In 1998 Priori et al. provided the first evidence that even the Romano-Ward variant can be transmitted as a recessive trait.

In 1998 Schwartz suspects prolonged QT-interval of being an important cause for Sudden Infant Death Syndrome (SIDS).

1999: In February Priori et al. demonstrate that for each gene carrier showing QT prolongation and symptoms of the disease there may be a substantial number of family members who carry the defect in the presence of a normal QT interval.

The LQT6 gene is identified on Chromosome 21. It is named MiRP1 for Min K related protein 1. It resides next to LQT5 (min K gene).

The Internet search engine Yahoo! admitts the subcategory Long QT Syndrome.

2000: Defects of the SCN5A gene encoding the cardiac sodium channel are associated with both the LQT3 subtype of long QT syndrome and Brugada syndrome.

2001: The LQT7 gene is identified and associated with Andersen syndrome.

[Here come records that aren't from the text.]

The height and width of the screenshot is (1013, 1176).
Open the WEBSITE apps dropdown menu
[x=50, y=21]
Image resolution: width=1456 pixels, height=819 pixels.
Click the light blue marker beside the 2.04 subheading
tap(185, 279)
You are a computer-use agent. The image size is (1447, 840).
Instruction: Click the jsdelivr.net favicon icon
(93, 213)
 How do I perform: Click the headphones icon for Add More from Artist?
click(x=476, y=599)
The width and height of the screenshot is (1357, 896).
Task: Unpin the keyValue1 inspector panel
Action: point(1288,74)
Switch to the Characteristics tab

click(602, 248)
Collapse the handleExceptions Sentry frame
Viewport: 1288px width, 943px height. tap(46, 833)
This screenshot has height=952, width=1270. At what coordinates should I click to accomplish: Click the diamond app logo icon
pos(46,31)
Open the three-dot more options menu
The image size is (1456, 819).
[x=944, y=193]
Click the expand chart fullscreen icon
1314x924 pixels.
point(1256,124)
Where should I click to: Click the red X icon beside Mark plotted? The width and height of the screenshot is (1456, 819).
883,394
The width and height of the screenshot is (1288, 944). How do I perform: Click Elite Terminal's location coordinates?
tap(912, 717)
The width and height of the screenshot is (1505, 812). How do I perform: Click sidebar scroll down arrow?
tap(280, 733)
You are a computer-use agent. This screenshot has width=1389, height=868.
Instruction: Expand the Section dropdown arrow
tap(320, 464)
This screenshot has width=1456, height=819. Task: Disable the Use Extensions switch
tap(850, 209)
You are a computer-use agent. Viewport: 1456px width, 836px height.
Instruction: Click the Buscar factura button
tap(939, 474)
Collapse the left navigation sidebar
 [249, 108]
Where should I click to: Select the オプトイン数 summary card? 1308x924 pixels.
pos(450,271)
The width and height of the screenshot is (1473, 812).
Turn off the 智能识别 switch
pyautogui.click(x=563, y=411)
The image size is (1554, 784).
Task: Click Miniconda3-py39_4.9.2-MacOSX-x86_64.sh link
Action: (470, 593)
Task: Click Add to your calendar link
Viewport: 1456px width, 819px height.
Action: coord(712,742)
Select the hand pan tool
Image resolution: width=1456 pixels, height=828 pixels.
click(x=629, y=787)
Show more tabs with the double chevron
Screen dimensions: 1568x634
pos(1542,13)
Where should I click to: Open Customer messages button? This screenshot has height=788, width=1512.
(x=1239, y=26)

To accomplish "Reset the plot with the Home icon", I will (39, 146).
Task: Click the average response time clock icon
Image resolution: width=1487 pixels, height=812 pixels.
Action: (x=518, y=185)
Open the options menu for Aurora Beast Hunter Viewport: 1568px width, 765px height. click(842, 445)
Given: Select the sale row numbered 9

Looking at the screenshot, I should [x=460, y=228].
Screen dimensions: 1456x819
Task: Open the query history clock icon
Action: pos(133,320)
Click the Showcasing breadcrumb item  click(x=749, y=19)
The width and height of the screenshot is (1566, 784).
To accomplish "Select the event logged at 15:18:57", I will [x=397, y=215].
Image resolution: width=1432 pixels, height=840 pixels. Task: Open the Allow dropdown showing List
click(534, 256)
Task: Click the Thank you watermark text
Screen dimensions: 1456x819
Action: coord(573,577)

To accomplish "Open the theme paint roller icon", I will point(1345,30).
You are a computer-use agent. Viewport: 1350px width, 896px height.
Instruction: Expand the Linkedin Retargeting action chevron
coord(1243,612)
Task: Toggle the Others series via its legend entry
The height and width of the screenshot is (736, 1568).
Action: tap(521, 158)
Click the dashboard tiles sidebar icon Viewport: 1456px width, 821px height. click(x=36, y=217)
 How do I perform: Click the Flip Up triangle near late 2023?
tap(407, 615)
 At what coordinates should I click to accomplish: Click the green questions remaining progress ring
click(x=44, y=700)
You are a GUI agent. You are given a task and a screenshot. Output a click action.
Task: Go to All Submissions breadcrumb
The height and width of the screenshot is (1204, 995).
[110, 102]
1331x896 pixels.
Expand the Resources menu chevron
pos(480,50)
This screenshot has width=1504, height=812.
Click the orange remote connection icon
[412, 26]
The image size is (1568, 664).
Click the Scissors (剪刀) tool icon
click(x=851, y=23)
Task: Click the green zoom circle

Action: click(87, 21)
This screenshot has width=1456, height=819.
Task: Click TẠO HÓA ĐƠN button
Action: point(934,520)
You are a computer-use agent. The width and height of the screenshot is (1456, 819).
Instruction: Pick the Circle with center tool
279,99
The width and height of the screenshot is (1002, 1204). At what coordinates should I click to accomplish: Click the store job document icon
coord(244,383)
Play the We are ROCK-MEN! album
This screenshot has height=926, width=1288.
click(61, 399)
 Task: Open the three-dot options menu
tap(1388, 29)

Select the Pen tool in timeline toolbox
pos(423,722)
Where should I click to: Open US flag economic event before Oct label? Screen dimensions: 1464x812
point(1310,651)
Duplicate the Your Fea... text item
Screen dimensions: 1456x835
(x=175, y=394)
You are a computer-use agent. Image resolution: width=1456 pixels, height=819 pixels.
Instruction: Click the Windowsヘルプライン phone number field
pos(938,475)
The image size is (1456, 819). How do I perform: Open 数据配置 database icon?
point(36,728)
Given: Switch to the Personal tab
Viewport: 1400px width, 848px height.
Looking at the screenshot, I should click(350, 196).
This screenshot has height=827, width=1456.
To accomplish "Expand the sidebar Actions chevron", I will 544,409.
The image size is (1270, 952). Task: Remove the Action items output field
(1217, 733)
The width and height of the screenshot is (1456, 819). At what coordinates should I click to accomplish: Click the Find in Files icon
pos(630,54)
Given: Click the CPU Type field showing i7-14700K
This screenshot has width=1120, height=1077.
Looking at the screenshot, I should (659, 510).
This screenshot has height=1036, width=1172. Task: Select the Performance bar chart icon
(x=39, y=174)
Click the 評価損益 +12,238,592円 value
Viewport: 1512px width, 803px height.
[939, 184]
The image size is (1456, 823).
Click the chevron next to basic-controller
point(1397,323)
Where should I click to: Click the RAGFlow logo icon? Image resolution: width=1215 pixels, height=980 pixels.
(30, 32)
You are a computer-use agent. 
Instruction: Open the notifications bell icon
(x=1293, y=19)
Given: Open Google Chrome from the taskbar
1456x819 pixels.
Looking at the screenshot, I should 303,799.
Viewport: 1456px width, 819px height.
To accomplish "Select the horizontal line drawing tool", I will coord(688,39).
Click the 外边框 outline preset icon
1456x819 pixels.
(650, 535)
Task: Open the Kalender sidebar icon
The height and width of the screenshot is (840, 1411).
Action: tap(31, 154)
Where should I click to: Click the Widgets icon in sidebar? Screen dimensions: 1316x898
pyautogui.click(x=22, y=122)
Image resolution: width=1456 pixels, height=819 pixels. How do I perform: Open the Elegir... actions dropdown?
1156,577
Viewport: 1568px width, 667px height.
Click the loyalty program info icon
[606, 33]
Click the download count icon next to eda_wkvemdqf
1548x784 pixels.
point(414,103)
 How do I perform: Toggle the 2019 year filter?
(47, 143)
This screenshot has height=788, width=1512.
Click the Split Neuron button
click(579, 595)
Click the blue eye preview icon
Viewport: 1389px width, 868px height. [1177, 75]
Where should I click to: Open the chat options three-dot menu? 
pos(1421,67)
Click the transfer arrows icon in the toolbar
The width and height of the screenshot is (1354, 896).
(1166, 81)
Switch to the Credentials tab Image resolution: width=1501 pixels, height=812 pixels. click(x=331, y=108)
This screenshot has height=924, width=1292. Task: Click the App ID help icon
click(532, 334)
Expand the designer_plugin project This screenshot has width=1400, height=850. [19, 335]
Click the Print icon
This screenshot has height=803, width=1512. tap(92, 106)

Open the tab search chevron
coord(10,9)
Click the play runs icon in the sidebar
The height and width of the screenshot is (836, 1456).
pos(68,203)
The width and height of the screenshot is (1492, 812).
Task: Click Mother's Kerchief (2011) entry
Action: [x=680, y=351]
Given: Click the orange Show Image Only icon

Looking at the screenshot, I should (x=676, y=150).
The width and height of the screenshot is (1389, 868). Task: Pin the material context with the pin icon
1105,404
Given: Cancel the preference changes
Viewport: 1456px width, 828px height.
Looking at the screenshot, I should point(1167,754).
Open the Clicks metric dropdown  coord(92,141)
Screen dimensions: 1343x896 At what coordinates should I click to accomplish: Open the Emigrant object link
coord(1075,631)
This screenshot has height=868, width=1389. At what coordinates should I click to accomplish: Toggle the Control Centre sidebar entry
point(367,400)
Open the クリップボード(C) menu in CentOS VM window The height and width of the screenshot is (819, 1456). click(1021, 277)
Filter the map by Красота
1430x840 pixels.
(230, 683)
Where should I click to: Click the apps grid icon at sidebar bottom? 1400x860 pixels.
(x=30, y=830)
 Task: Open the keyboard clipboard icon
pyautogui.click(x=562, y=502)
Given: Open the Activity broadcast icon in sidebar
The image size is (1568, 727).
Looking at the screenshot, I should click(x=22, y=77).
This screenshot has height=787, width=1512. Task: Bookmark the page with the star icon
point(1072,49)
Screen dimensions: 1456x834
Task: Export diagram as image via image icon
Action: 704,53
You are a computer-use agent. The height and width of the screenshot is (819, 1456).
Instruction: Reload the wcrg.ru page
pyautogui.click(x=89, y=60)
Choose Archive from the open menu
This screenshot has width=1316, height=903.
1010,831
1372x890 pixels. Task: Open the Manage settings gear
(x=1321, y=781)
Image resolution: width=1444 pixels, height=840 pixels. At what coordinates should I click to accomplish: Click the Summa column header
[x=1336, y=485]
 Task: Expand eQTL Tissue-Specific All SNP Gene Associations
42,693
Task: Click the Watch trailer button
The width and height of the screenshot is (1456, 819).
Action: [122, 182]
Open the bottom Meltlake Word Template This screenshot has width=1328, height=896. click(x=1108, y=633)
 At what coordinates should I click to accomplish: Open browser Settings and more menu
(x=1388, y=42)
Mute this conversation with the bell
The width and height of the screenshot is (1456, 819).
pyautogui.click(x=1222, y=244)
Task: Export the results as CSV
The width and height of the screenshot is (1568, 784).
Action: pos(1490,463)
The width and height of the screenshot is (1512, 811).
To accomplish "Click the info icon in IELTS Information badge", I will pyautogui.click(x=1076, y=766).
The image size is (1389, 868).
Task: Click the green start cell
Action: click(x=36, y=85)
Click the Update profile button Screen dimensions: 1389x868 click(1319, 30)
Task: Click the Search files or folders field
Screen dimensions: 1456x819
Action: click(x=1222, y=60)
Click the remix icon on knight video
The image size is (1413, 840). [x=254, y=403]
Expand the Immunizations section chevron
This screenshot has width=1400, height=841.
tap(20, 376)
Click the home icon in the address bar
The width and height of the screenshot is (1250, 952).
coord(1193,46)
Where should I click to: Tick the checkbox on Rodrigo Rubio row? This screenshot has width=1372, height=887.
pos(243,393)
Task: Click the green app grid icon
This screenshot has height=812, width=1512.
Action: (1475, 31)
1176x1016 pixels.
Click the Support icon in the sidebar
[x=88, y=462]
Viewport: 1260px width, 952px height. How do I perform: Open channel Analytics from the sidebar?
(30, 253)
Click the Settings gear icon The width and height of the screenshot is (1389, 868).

2002: The first International Sudden Arrhythmia Death Syndromes (SADS) conference is held in London.

New research by the Mayo Clinic in Rochester suggests that approximately 5% of Sudden Infant Death Syndrome (SIDS) cases are the result of long QT syndrome.

2003: Fatal, electrical chaos known as long QT syndrome Type 4, or LQT4 can occur in the hearts of otherwise healthy people who produce a defective accessory protein called ankyrin-B, reports a team of researchers from the University of Maryland Biotechnology Institute in the February 6 issue of the journal Nature.

A scheme for risk stratification among patients with long-QT syndrome according to sex, genotype and prolongation of the QT-interval is proposed.

2004: What had been suspected for a long time has been confirmed in a new study. According to results published in the September 2004 issue of the Journal of the American Medical Association (Jama), there is a high rate of cardiac events among people with genetic long-QT syndrome treated with Beta blockers, particularly for patients with LQT2 and LQT3 genotypes.